>>>
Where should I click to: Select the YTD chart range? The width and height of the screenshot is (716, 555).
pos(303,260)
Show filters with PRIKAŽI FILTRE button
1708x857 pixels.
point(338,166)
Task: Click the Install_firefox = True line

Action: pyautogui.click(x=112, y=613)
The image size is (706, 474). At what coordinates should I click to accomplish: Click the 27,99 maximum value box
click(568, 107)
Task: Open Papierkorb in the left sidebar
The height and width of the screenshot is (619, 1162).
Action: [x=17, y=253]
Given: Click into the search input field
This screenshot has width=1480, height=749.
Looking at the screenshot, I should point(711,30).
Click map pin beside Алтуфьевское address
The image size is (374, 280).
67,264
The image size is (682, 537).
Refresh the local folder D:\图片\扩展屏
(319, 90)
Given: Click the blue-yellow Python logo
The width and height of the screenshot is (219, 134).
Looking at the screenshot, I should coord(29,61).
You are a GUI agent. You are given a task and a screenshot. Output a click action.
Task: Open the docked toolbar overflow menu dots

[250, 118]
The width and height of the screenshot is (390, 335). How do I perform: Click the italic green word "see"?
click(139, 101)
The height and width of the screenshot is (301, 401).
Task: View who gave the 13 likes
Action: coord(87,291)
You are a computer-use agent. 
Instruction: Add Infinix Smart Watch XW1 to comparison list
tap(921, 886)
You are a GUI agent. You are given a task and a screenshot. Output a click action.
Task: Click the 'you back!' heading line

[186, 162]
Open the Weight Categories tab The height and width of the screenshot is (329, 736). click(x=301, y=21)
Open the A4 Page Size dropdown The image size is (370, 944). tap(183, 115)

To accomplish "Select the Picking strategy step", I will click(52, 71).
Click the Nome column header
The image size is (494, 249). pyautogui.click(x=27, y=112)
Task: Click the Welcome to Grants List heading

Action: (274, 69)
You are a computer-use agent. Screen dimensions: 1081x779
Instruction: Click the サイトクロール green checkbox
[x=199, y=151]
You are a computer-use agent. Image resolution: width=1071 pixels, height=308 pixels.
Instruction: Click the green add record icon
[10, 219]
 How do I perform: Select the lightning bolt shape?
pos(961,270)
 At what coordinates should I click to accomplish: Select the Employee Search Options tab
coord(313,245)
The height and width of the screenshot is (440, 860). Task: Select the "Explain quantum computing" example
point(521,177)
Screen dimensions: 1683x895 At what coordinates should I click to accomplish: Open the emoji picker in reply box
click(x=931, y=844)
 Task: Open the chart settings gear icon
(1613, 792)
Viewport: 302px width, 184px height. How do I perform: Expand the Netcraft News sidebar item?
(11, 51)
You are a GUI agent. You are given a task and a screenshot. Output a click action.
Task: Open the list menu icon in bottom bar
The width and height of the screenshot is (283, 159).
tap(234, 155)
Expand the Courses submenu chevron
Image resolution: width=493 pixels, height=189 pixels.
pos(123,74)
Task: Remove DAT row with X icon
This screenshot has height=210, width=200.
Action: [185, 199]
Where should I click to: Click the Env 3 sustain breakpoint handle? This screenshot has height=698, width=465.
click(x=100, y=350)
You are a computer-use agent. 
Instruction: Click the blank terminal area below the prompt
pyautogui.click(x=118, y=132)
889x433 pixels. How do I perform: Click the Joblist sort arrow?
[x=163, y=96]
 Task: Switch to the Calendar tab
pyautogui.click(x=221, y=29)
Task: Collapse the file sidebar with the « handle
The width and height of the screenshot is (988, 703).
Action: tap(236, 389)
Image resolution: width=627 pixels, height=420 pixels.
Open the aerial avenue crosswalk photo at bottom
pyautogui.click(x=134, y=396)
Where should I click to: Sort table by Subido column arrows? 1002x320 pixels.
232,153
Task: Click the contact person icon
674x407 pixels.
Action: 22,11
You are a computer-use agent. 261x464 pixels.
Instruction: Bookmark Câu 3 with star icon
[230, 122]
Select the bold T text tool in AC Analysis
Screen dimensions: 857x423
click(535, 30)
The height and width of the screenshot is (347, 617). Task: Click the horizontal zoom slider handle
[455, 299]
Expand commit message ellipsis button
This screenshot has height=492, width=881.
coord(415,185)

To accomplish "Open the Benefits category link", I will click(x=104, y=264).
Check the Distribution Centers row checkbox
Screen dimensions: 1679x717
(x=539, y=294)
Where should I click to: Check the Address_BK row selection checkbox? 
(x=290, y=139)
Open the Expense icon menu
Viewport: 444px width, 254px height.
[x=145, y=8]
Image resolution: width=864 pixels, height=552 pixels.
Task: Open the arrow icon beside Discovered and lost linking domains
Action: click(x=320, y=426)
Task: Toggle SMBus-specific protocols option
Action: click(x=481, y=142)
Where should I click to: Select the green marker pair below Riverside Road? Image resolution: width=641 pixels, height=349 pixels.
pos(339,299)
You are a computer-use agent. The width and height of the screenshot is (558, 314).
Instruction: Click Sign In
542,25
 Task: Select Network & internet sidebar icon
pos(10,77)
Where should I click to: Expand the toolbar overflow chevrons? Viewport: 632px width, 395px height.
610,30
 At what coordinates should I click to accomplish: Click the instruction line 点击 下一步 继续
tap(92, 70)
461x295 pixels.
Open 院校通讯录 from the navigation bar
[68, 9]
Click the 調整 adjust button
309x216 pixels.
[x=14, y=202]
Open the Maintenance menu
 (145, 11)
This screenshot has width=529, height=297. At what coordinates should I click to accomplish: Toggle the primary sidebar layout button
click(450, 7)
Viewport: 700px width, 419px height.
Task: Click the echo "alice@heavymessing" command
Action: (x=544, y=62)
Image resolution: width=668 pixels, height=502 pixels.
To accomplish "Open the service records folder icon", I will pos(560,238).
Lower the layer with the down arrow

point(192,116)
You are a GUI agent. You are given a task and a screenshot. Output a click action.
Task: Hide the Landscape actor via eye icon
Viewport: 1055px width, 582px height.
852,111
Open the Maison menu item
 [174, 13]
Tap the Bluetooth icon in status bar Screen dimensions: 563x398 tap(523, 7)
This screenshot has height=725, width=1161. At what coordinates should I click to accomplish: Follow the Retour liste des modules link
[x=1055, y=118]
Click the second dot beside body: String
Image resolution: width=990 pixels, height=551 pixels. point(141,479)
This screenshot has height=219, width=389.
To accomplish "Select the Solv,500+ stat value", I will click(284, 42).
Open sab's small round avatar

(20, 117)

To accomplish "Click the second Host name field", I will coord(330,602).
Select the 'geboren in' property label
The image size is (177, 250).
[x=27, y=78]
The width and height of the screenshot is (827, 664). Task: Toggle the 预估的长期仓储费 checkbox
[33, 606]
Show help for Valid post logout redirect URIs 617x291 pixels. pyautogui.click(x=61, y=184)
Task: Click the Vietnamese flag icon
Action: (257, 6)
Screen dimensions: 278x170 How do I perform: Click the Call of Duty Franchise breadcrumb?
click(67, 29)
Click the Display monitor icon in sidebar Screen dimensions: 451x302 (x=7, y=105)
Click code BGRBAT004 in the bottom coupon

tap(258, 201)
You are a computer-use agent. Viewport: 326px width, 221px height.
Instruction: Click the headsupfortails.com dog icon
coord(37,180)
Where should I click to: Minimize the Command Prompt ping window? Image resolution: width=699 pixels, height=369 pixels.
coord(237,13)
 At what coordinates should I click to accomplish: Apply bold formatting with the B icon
<<<
Word for word, restate each line of the material.

Where should I click to: Select the YTD chart range? The width and height of the screenshot is (716, 555).
pos(303,260)
Show filters with PRIKAŽI FILTRE button
1708x857 pixels.
point(338,166)
Task: Click the Install_firefox = True line

Action: pyautogui.click(x=112, y=613)
The image size is (706, 474). At what coordinates should I click to accomplish: Click the 27,99 maximum value box
click(568, 107)
Task: Open Papierkorb in the left sidebar
The height and width of the screenshot is (619, 1162).
Action: [x=17, y=253]
Given: Click into the search input field
This screenshot has width=1480, height=749.
Looking at the screenshot, I should point(711,30).
Click map pin beside Алтуфьевское address
The image size is (374, 280).
67,264
The image size is (682, 537).
Refresh the local folder D:\图片\扩展屏
(319, 90)
Given: Click the blue-yellow Python logo
The width and height of the screenshot is (219, 134).
Looking at the screenshot, I should coord(29,61).
You are a GUI agent. You are given a task and a screenshot. Output a click action.
Task: Open the docked toolbar overflow menu dots

[250, 118]
The width and height of the screenshot is (390, 335). How do I perform: Click the italic green word "see"?
click(139, 101)
The height and width of the screenshot is (301, 401).
Task: View who gave the 13 likes
Action: coord(87,291)
You are a computer-use agent. 
Instruction: Add Infinix Smart Watch XW1 to comparison list
tap(921, 886)
You are a GUI agent. You are given a task and a screenshot. Output a click action.
Task: Click the 'you back!' heading line

[186, 162]
Open the Weight Categories tab The height and width of the screenshot is (329, 736). click(x=301, y=21)
Open the A4 Page Size dropdown The image size is (370, 944). tap(183, 115)

To accomplish "Select the Picking strategy step", I will click(52, 71).
Click the Nome column header
The image size is (494, 249). pyautogui.click(x=27, y=112)
Task: Click the Welcome to Grants List heading

Action: (274, 69)
You are a computer-use agent. Screen dimensions: 1081x779
Instruction: Click the サイトクロール green checkbox
[x=199, y=151]
You are a computer-use agent. Image resolution: width=1071 pixels, height=308 pixels.
Instruction: Click the green add record icon
[10, 219]
 How do I perform: Select the lightning bolt shape?
pos(961,270)
 At what coordinates should I click to accomplish: Select the Employee Search Options tab
coord(313,245)
The height and width of the screenshot is (440, 860). Task: Select the "Explain quantum computing" example
point(521,177)
Screen dimensions: 1683x895 At what coordinates should I click to accomplish: Open the emoji picker in reply box
click(x=931, y=844)
 Task: Open the chart settings gear icon
(1613, 792)
Viewport: 302px width, 184px height. How do I perform: Expand the Netcraft News sidebar item?
(11, 51)
You are a GUI agent. You are given a task and a screenshot. Output a click action.
Task: Open the list menu icon in bottom bar
The width and height of the screenshot is (283, 159).
tap(234, 155)
Expand the Courses submenu chevron
Image resolution: width=493 pixels, height=189 pixels.
pos(123,74)
Task: Remove DAT row with X icon
This screenshot has height=210, width=200.
Action: [185, 199]
Where should I click to: Click the Env 3 sustain breakpoint handle? This screenshot has height=698, width=465.
click(x=100, y=350)
You are a computer-use agent. 
Instruction: Click the blank terminal area below the prompt
pyautogui.click(x=118, y=132)
889x433 pixels. How do I perform: Click the Joblist sort arrow?
[x=163, y=96]
 Task: Switch to the Calendar tab
pyautogui.click(x=221, y=29)
Task: Collapse the file sidebar with the « handle
The width and height of the screenshot is (988, 703).
Action: tap(236, 389)
Image resolution: width=627 pixels, height=420 pixels.
Open the aerial avenue crosswalk photo at bottom
pyautogui.click(x=134, y=396)
Where should I click to: Sort table by Subido column arrows? 1002x320 pixels.
232,153
Task: Click the contact person icon
674x407 pixels.
Action: 22,11
You are a computer-use agent. 261x464 pixels.
Instruction: Bookmark Câu 3 with star icon
[230, 122]
Select the bold T text tool in AC Analysis
Screen dimensions: 857x423
click(535, 30)
The height and width of the screenshot is (347, 617). Task: Click the horizontal zoom slider handle
[455, 299]
Expand commit message ellipsis button
This screenshot has height=492, width=881.
coord(415,185)

To accomplish "Open the Benefits category link", I will click(x=104, y=264).
Check the Distribution Centers row checkbox
Screen dimensions: 1679x717
(x=539, y=294)
Where should I click to: Check the Address_BK row selection checkbox? 
(x=290, y=139)
Open the Expense icon menu
Viewport: 444px width, 254px height.
[x=145, y=8]
Image resolution: width=864 pixels, height=552 pixels.
Task: Open the arrow icon beside Discovered and lost linking domains
Action: click(x=320, y=426)
Task: Toggle SMBus-specific protocols option
Action: click(x=481, y=142)
Where should I click to: Select the green marker pair below Riverside Road? Image resolution: width=641 pixels, height=349 pixels.
pos(339,299)
You are a computer-use agent. The width and height of the screenshot is (558, 314).
Instruction: Click Sign In
542,25
 Task: Select Network & internet sidebar icon
pos(10,77)
Where should I click to: Expand the toolbar overflow chevrons? Viewport: 632px width, 395px height.
610,30
 At what coordinates should I click to accomplish: Click the instruction line 点击 下一步 继续
tap(92, 70)
461x295 pixels.
Open 院校通讯录 from the navigation bar
[68, 9]
Click the 調整 adjust button
309x216 pixels.
[x=14, y=202]
Open the Maintenance menu
 (145, 11)
This screenshot has width=529, height=297. At what coordinates should I click to accomplish: Toggle the primary sidebar layout button
click(450, 7)
Viewport: 700px width, 419px height.
Task: Click the echo "alice@heavymessing" command
Action: (x=544, y=62)
Image resolution: width=668 pixels, height=502 pixels.
To accomplish "Open the service records folder icon", I will pos(560,238).
Lower the layer with the down arrow

point(192,116)
You are a GUI agent. You are given a task and a screenshot. Output a click action.
Task: Hide the Landscape actor via eye icon
Viewport: 1055px width, 582px height.
852,111
Open the Maison menu item
 [174, 13]
Tap the Bluetooth icon in status bar Screen dimensions: 563x398 tap(523, 7)
This screenshot has height=725, width=1161. At what coordinates should I click to accomplish: Follow the Retour liste des modules link
[x=1055, y=118]
Click the second dot beside body: String
Image resolution: width=990 pixels, height=551 pixels. point(141,479)
This screenshot has height=219, width=389.
To accomplish "Select the Solv,500+ stat value", I will click(284, 42).
Open sab's small round avatar

(20, 117)

To accomplish "Click the second Host name field", I will coord(330,602).
Select the 'geboren in' property label
The image size is (177, 250).
[x=27, y=78]
The width and height of the screenshot is (827, 664). Task: Toggle the 预估的长期仓储费 checkbox
[33, 606]
Show help for Valid post logout redirect URIs 617x291 pixels. pyautogui.click(x=61, y=184)
Task: Click the Vietnamese flag icon
Action: (257, 6)
Screen dimensions: 278x170 How do I perform: Click the Call of Duty Franchise breadcrumb?
click(67, 29)
Click the Display monitor icon in sidebar Screen dimensions: 451x302 (x=7, y=105)
Click code BGRBAT004 in the bottom coupon

tap(258, 201)
You are a computer-use agent. Viewport: 326px width, 221px height.
Instruction: Click the headsupfortails.com dog icon
coord(37,180)
Where should I click to: Minimize the Command Prompt ping window? Image resolution: width=699 pixels, height=369 pixels.
coord(237,13)
 At what coordinates should I click to accomplish: Apply bold formatting with the B icon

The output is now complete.